Question

Find an equation of the form $$y=a x^{2}+b x+c$$ that defines the parabola through the three non colli near points given.$$(0,6),(2,-6),(-1,9)$$

Answer

**step1** Understanding the Problem

The problem asks us to find the specific values for a, b, and c in the quadratic equation $$y=ax^2+bx+c$$ such that the parabola defined by this equation passes through the three given non-collinear points: $$(0,6)$$, $$(2,-6)$$, and $$(-1,9)$$. To do this, we will substitute the coordinates (x, y) of each point into the equation to create a system of equations, and then solve for the unknown coefficients a, b, and c.

Question1.step2 (Using the first point (0,6))

First, we substitute the coordinates of the point $$(0,6)$$ (where $$x=0$$ and $$y=6$$) into the general equation $$y=ax^2+bx+c$$.
$$6 = a(0)^2 + b(0) + c$$
$$6 = 0 + 0 + c$$
$$c = 6$$
This substitution immediately reveals the value of c.

Question1.step3 (Using the second point (2,-6))

Next, we use the coordinates of the second point $$(2,-6)$$ (where $$x=2$$ and $$y=-6$$) along with the value of $$c=6$$ that we just found. We substitute these into the equation $$y=ax^2+bx+c$$.
$$-6 = a(2)^2 + b(2) + 6$$
$$-6 = 4a + 2b + 6$$
To simplify this equation, we subtract 6 from both sides:
$$-6 - 6 = 4a + 2b$$
$$-12 = 4a + 2b$$
We can further simplify this by dividing the entire equation by 2:
$$-6 = 2a + b$$
We will refer to this as Equation (1).

Question1.step4 (Using the third point (-1,9))
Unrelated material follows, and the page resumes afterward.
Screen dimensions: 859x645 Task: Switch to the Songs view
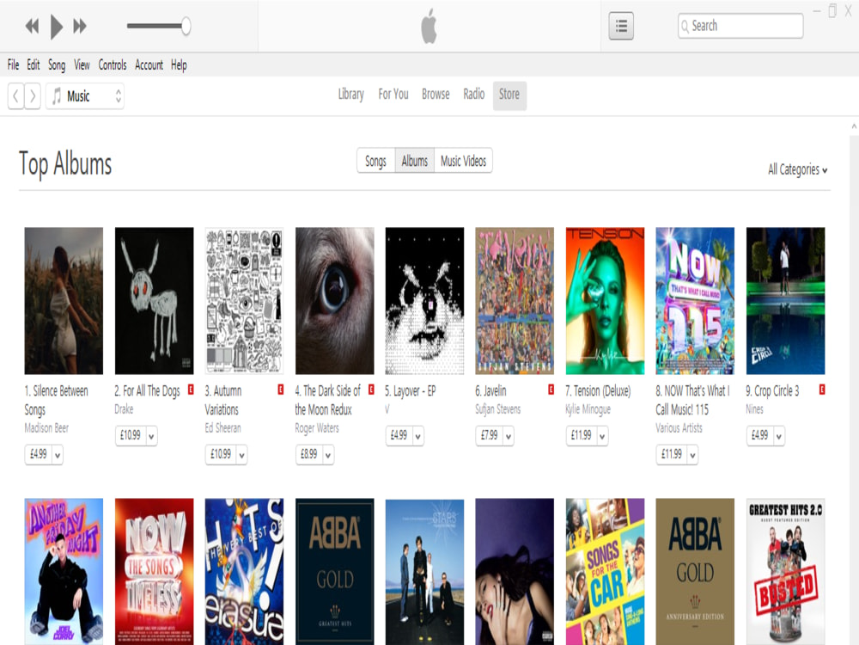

Now, we use the coordinates of the third point $$(-1,9)$$ (where $$x=-1$$ and $$y=9$$) and the value of $$c=6$$. We substitute these into the equation $$y=ax^2+bx+c$$.
$$9 = a(-1)^2 + b(-1) + 6$$
$$9 = a(1) - b + 6$$
$$9 = a - b + 6$$
To simplify this equation, we subtract 6 from both sides:
$$9 - 6 = a - b$$
$$3 = a - b$$
We will refer to this as Equation (2).

**step5** Solving the system of equations for a and b

We now have a system of two linear equations with two unknown variables, a and b:
Equation (1): $$2a + b = -6$$
Equation (2): $$a - b = 3$$
To solve for a and b, we can add Equation (1) and Equation (2) together. This method is effective because the 'b' terms have opposite signs, allowing them to cancel out:
$$(2a + b) + (a - b) = -6 + 3$$
$$2a + a + b - b = -3$$
$$3a = -3$$
Finally, we divide both sides by 3 to find the value of a:
$$a = -3 \div 3$$
$$a = -1$$

**step6** Finding the value of b

Now that we have the value of $$a=-1$$, we can substitute it into either Equation (1) or Equation (2) to find the value of b. Let's use Equation (2) because it is simpler:
$$a - b = 3$$
Substitute $$a=-1$$ into the equation:
$$-1 - b = 3$$
To isolate b, we add 1 to both sides of the equation:
$$-b = 3 + 1$$
$$-b = 4$$
To find b, we multiply both sides by -1:
$$b = -4$$

**step7** Formulating the final equation

We have successfully found the values for all three coefficients:
$$a = -1$$
$$b = -4$$
$$c = 6$$
Now, we substitute these values back into the general form of the quadratic equation $$y=ax^2+bx+c$$:
$$y = (-1)x^2 + (-4)x + 6$$
$$y = -x^2 - 4x + 6$$
This is the equation of the parabola that passes through the three given points.